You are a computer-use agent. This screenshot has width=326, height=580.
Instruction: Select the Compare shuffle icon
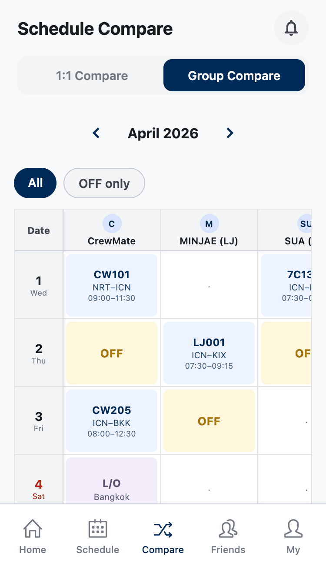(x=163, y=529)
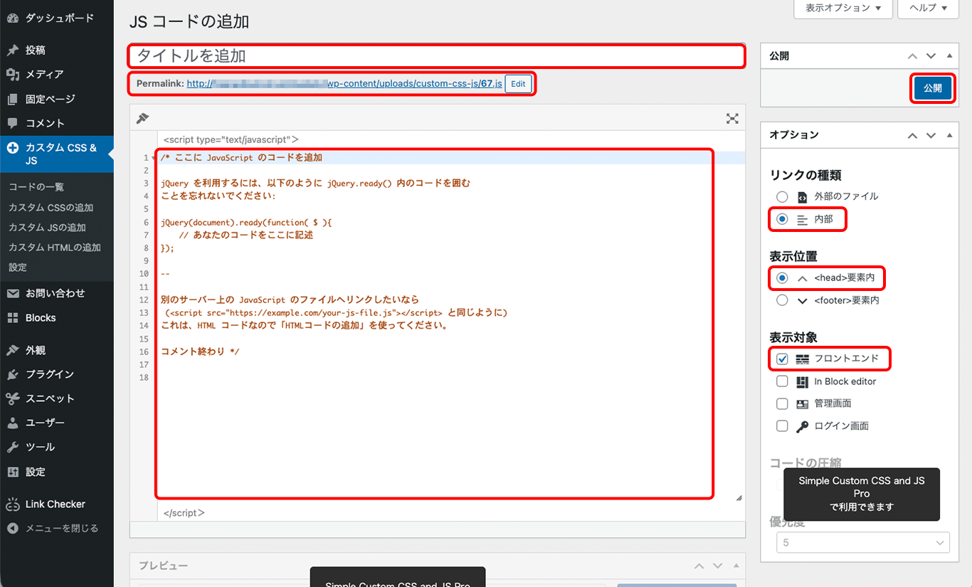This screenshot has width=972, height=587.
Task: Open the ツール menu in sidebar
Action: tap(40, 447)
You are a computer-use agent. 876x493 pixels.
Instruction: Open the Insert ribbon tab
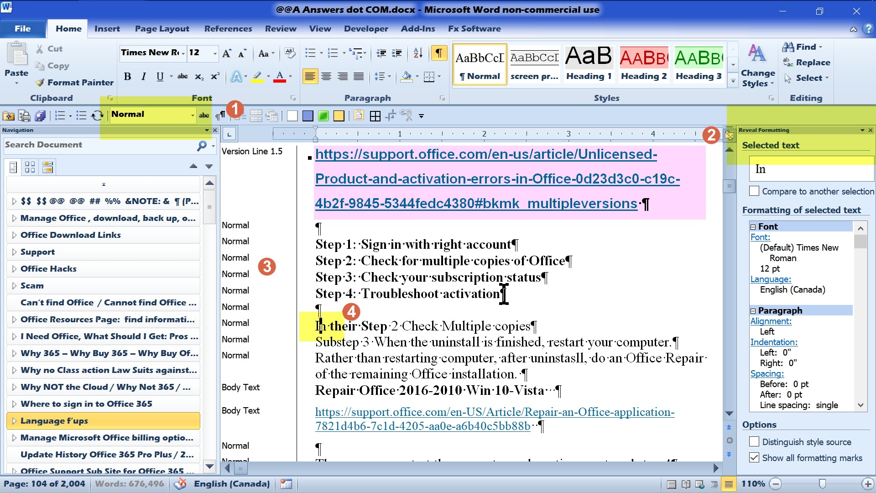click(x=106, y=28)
_ _ _ _ _ _ _
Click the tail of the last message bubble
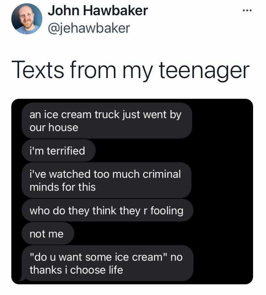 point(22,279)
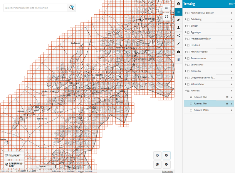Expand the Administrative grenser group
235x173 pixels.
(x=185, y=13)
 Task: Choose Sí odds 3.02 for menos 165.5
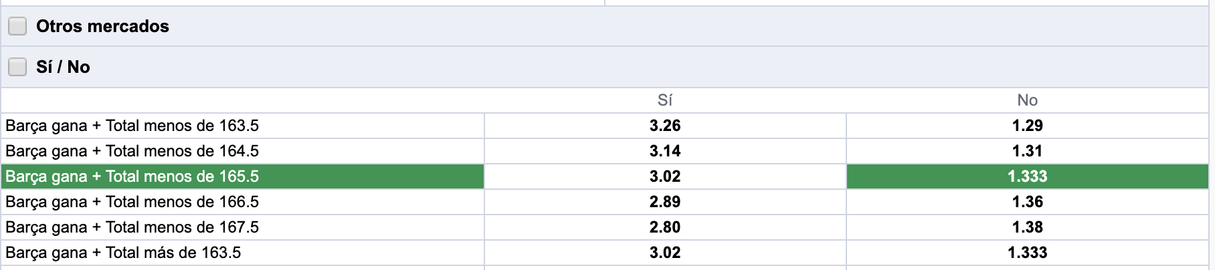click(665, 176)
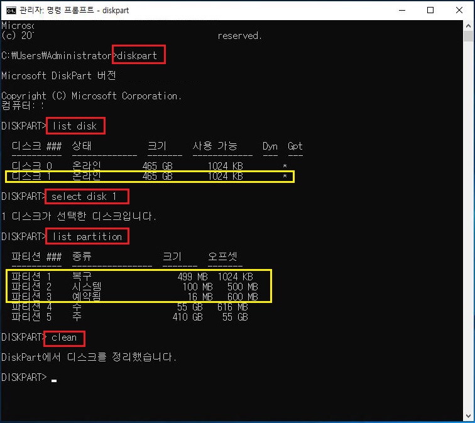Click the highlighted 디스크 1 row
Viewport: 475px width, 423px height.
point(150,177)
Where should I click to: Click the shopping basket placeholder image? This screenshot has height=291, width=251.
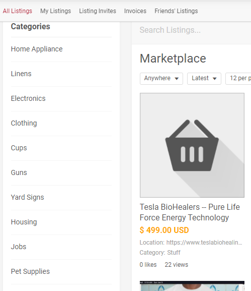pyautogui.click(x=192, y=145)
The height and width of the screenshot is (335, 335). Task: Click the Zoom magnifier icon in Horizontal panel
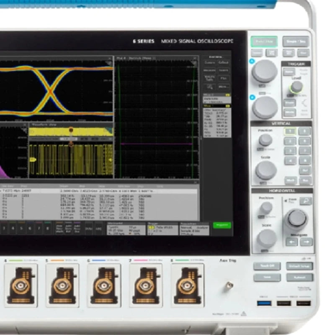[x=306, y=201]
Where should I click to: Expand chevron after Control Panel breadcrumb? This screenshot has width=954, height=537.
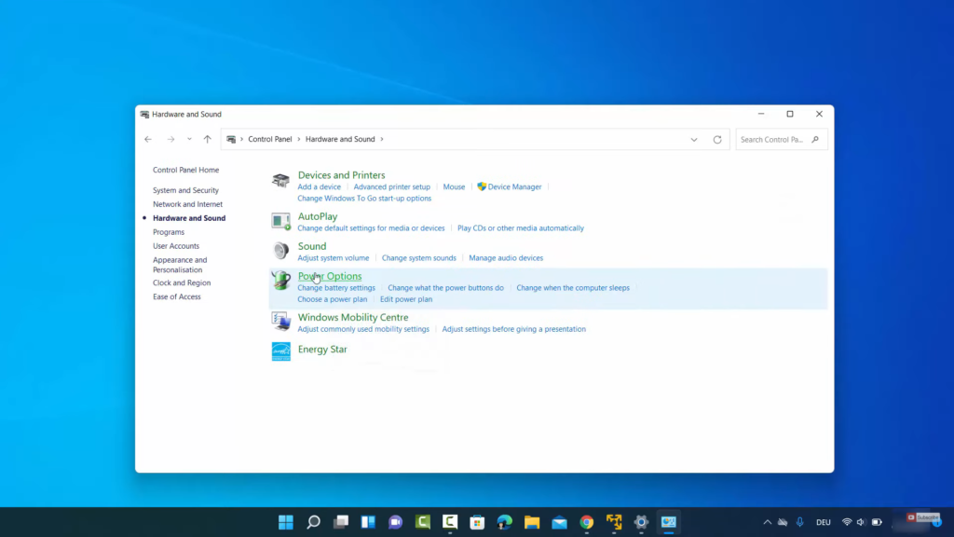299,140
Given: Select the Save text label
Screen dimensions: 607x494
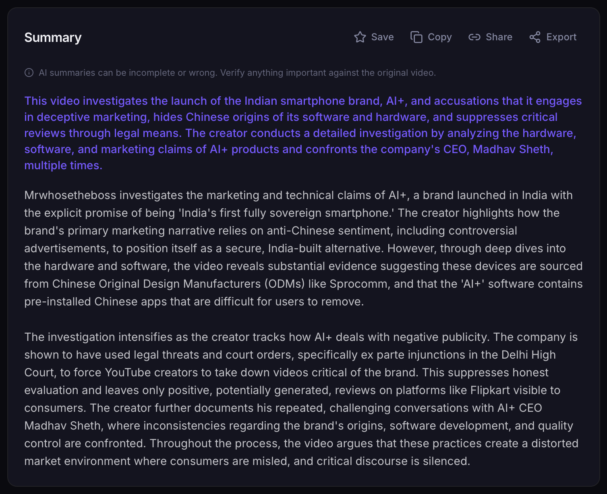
_ _ _ _ _ _ _
Write back the stretch of lines above that begins with the line holding "Where should I click to: Click" and ends with the line holding "Screen dimensions: 607x494", both included, exactly as written. Pictures stay out.

▸ **Finished exercise**:
Where should I click to: Click the shopping basket placeholder image? This screenshot has height=291, width=251.
pyautogui.click(x=192, y=145)
The height and width of the screenshot is (335, 335). Task: Click the Zoom magnifier icon in Horizontal panel
[x=306, y=201]
Where should I click to: Expand chevron after Control Panel breadcrumb? This screenshot has width=954, height=537.
299,140
Given: Select the Save text label
Screen dimensions: 607x494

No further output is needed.